As biosimilars continue to integrate into pharmacologic arsenals around the world, they are expected to abate medical expenses, allowing patients to access the drug therapies needed for treatment. In this review, published in Science Direct, authors introduced the concept of biosimilar development as well as pharmacokinetic (PK) data, which they obtained via clinical and non-clinical studies of biosimilar therapy, while also providing some future perspectives on biosimilar monoclonal antibodies (mAbs).
Biosimilars were conceptualized in the early 2000s in the European Union (EU), with current regulations for biosimilars existing in the United States and Japan, among other nations. The initial biosimilar mAb to receive approval was the biosimilar for infliximab, a biologic that is used for treating rheumatoid arthritis (RA), psoriatic arthritis (PA), Crohn’s disease (CD), and ulcerative colitis (UC), to name a few. As of September 2018, biosimilars for adalimumab, rituximab, bevacizumab, and trastuzumab, and etanercept have also passed the approval process, with biosimilars for ranibizumab and omalizumab in the developmental stage.
The development phase of manufacturing any biosimilar is stringent, as the product is extensively tested up against its original reference. In creating a biosimilar, the company must first establish the manufacturing process, ensuring that the reference product goes undisclosed, making the process quite different from that of an originator product. However, any biosimilar must be highly comparable to the referenced product as it pertains to attributes such as structure, physiochemical and biological properties. The drug’s developers must justify any deviations in quality attributes to ensure there are no clinical differences between the biosimilar and the reference drug in terms of efficacy and safety.
For the assessment the comparability of any biosimilar to the original product, a stepwise approach is often implemented consisting of comparative quality, clinical, and non-clinical studies. Because the formulation of the biosimilar is not identical to that of the reference, differences are usually discovered in the comparative quality testing phase, and subsequently, in in vitro or in vivo clinical studies conducted to ensure that safety and efficacy.
An integral part in developing any biosimilar is the clinical PK profile, which is usually the first step in the comparative clinical study. Potential PK-related quality attributes include isoelectric point, charge variant contents and glycan structure and antigen binding, the latter of which can affect the PK profile by accelerating the clearance of immune complexes. For the inaugural mAb biosimilar of infliximab (CT-P13), PK efficacy and safety were concomitantly studied in the patient population. In two clinical trials, results indicated that the differences in quality attributes between the reference product and biosimilar had little impact on their PK, exhibiting a favorable comparability with the biosimilar next to its originator.
The increased future development of biosimilar mAbs is expected to lessen health care expenditures, thus facilitating an easier path for patients to access and purchase the medicines they need.
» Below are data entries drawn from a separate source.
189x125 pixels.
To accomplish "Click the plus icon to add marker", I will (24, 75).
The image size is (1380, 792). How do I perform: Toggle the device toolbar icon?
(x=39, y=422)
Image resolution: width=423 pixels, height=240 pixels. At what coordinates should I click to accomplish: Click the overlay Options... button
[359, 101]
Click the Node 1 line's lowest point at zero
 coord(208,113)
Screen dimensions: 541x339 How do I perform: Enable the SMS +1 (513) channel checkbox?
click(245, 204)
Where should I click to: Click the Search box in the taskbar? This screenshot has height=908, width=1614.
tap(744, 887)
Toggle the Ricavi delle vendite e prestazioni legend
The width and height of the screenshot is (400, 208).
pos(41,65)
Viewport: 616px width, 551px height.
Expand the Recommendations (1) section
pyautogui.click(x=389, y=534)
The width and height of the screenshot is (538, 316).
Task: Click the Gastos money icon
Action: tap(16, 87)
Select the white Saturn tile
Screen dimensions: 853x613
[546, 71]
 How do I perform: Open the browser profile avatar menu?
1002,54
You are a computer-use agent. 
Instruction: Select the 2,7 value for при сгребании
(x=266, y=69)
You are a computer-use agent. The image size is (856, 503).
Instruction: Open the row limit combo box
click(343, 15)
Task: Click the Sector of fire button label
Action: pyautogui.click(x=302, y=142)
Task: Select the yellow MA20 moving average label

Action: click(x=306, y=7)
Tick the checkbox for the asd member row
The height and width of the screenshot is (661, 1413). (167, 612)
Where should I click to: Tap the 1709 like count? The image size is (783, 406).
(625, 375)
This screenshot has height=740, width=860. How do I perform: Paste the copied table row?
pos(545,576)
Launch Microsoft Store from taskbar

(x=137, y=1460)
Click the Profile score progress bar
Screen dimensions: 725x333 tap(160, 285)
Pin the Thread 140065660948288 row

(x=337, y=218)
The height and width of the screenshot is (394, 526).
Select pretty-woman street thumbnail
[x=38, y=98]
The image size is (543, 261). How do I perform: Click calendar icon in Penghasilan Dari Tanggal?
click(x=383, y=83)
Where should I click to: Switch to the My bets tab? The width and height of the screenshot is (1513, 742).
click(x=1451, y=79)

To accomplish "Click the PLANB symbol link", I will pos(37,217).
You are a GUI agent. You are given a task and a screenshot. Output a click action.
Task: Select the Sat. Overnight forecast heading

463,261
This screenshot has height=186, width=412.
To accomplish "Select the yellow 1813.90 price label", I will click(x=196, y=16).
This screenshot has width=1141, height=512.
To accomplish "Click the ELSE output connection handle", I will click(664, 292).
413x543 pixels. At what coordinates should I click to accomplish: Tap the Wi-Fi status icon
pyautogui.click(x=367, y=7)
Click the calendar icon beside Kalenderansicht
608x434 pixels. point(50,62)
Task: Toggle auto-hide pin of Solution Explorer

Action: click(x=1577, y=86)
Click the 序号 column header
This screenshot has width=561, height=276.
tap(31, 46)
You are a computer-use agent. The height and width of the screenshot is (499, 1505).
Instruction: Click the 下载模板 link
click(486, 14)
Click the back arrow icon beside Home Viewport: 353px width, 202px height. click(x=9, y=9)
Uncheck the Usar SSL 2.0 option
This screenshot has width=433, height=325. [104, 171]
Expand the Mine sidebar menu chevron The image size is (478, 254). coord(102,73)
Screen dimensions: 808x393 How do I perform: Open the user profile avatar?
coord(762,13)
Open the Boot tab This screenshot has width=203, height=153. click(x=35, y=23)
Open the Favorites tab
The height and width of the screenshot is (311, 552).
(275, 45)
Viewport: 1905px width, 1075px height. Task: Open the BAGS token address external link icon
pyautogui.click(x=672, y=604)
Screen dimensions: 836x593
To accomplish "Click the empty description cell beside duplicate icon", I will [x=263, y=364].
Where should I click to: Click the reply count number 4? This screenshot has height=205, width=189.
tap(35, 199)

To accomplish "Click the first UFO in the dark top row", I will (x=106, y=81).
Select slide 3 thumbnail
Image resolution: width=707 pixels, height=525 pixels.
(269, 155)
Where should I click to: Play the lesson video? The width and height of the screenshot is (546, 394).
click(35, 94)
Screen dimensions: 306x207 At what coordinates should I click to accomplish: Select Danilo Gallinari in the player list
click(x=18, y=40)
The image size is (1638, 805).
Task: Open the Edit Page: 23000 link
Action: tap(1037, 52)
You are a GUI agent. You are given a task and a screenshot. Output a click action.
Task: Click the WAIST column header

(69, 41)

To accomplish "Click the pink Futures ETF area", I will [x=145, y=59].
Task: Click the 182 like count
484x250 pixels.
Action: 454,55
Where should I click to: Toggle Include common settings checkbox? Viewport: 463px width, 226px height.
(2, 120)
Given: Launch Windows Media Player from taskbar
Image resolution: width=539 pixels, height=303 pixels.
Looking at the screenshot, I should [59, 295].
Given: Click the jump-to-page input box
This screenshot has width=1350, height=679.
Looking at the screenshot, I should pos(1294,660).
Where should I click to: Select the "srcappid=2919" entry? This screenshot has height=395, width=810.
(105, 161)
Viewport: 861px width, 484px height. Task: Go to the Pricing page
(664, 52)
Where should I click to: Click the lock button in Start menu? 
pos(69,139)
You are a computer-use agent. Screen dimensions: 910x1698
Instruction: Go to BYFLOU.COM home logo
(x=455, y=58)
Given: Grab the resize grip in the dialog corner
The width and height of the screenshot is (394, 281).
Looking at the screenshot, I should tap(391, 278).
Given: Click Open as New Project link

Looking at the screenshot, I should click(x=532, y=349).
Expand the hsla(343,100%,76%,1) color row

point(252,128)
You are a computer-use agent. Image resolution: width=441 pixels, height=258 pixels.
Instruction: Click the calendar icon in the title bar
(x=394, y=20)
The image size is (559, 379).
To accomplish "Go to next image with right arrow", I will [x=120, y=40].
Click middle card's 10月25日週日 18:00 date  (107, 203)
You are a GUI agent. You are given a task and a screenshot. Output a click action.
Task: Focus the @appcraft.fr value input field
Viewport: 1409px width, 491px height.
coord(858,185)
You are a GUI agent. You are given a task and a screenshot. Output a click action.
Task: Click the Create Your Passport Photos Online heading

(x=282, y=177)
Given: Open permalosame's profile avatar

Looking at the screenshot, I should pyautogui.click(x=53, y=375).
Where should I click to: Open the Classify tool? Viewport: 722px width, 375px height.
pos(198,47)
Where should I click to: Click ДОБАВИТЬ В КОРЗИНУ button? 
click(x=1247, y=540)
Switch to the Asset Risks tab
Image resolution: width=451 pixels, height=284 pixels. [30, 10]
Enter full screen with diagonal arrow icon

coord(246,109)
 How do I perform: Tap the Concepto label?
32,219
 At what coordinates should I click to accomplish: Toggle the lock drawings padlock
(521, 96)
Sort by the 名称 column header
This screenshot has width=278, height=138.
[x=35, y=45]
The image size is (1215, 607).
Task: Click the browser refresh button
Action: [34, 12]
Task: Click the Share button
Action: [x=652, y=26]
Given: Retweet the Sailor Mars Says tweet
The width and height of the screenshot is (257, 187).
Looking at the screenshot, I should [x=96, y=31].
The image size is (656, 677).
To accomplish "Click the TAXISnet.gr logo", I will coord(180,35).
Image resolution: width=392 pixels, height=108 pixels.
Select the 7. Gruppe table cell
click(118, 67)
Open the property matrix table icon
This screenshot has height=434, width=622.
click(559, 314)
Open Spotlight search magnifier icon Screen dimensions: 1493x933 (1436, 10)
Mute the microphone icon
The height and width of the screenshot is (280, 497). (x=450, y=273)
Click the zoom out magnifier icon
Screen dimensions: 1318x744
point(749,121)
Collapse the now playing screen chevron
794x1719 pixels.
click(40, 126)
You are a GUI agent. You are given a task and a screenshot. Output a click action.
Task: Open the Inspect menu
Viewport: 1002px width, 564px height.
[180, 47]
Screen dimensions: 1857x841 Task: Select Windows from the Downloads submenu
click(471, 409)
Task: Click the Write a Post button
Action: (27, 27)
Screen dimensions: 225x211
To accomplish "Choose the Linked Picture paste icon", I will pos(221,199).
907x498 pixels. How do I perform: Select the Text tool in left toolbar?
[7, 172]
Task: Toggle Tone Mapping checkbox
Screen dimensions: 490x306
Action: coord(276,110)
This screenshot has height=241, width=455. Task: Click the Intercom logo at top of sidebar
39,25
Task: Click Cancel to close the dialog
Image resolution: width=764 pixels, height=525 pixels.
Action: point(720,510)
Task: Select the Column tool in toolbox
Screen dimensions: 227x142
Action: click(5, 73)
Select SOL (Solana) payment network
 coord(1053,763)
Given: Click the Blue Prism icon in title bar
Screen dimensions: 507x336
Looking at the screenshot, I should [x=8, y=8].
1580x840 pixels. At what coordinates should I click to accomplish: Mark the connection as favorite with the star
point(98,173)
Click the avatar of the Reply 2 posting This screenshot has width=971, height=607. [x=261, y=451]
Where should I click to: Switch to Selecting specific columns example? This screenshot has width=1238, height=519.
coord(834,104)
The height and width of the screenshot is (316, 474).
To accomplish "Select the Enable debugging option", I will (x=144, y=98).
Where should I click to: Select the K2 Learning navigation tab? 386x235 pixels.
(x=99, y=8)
In 2018, the FDA released the Biosimilar Action Plan, intended to foster innovation and competition among biologics while spurring the development of more biosimilars. Concluding their review, the authors remarked that from a scientific viewpoint, “elucidating the factors regulating the PK profile of mAbs and other biologics in humans may contribute to more efficient development of biosimilars and next generation innovative mAbs.”